Now, let's find side 'b':
We'll use $\frac{b}{\sin B} = \frac{c}{\sin C}$
$\frac{b}{\sin(10^{\circ})} = \frac{115}{\sin(100^{\circ})}$
To get 'b' by itself, we multiply both sides by $\sin(10^{\circ})$:
$b = \frac{115 \times \sin(10^{\circ})}{\sin(100^{\circ})}$
Using a calculator, $\sin(10^{\circ}) \approx 0.1736$.
$b \approx \frac{115 \times 0.1736}{0.9848}$
$b \approx \frac{19.964}{0.9848}$
$b \approx 20.277$
So, $b \approx 20.29$ (rounding to two decimal places).

So, all the parts of our triangle are:
$\angle A = 70^{\circ}$
$\angle B = 10^{\circ}$
$\angle C = 100^{\circ}$
$a \approx 109.73$
$b \approx 20.29$
$c = 115$

Alternative answer

Answer:
$\angle A = 70^{\circ}$
$a \approx 109.73$
$b \approx 20.27$ Explain
This is a question about <using the Law of Sines to find missing parts of a triangle>. The solving step is:

First, let's sketch the triangle! Imagine a triangle with angles A, B, and C, and sides opposite to them named a, b, and c.
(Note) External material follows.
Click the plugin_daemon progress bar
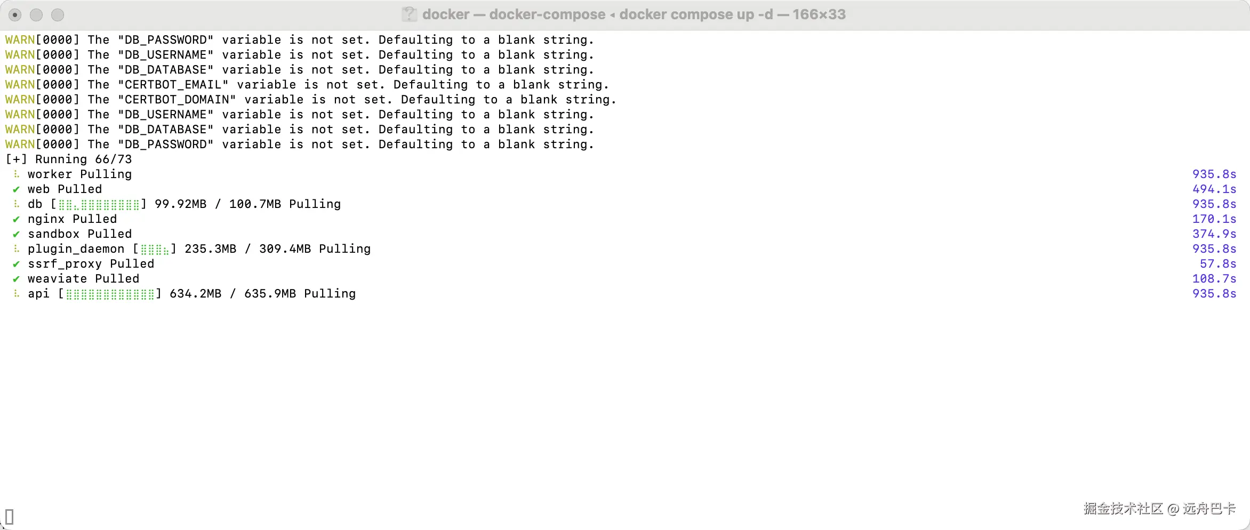 pos(155,250)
We know $\angle B = 10^{\circ}$, $\angle C = 100^{\circ}$, and side $c = 115$.

1. **Find the third angle ($\angle A$)**:
We know that all the angles in a triangle add up to $180^{\circ}$.
So, $\angle A = 180^{\circ} - \angle B - \angle C$
$\angle A = 180^{\circ} - 10^{\circ} - 100^{\circ}$
$\angle A = 180^{\circ} - 110^{\circ}$
$\angle A = 70^{\circ}$

2. **Use the Law of Sines to find the missing sides ($a$ and $b$)**:
The Law of Sines is a super cool rule that says for any triangle:
$\frac{a}{\sin A} = \frac{b}{\sin B} = \frac{c}{\sin C}$

We know $\angle C = 100^{\circ}$ and $c = 115$, so we can use the ratio $\frac{c}{\sin C} = \frac{115}{\sin 100^{\circ}}$ to find the other sides.

* **Find side $b$**:
We use $\frac{b}{\sin B} = \frac{c}{\sin C}$
$\frac{b}{\sin 10^{\circ}} = \frac{115}{\sin 100^{\circ}}$
To get $b$ by itself, we multiply both sides by $\sin 10^{\circ}$:
$b = \frac{115 \cdot \sin 10^{\circ}}{\sin 100^{\circ}}$
Using a calculator:
$\sin 10^{\circ} \approx 0.1736$
$\sin 100^{\circ} \approx 0.9848$
$b \approx \frac{115 \cdot 0.1736}{0.9848} \approx \frac{19.964}{0.9848} \approx 20.272$
So, $b \approx 20.27$ (rounded to two decimal places).

* **Find side $a$**:
We use $\frac{a}{\sin A} = \frac{c}{\sin C}$
$\frac{a}{\sin 70^{\circ}} = \frac{115}{\sin 100^{\circ}}$
To get $a$ by itself, we multiply both sides by $\sin 70^{\circ}$:
$a = \frac{115 \cdot \sin 70^{\circ}}{\sin 100^{\circ}}$
Using a calculator:
$\sin 70^{\circ} \approx 0.9397$
$\sin 100^{\circ} \approx 0.9848$
$a \approx \frac{115 \cdot 0.9397}{0.9848} \approx \frac{108.0655}{0.9848} \approx 109.733$
So, $a \approx 109.73$ (rounded to two decimal places).

So, the missing parts of the triangle are $\angle A = 70^{\circ}$, side $a \approx 109.73$, and side $b \approx 20.27$.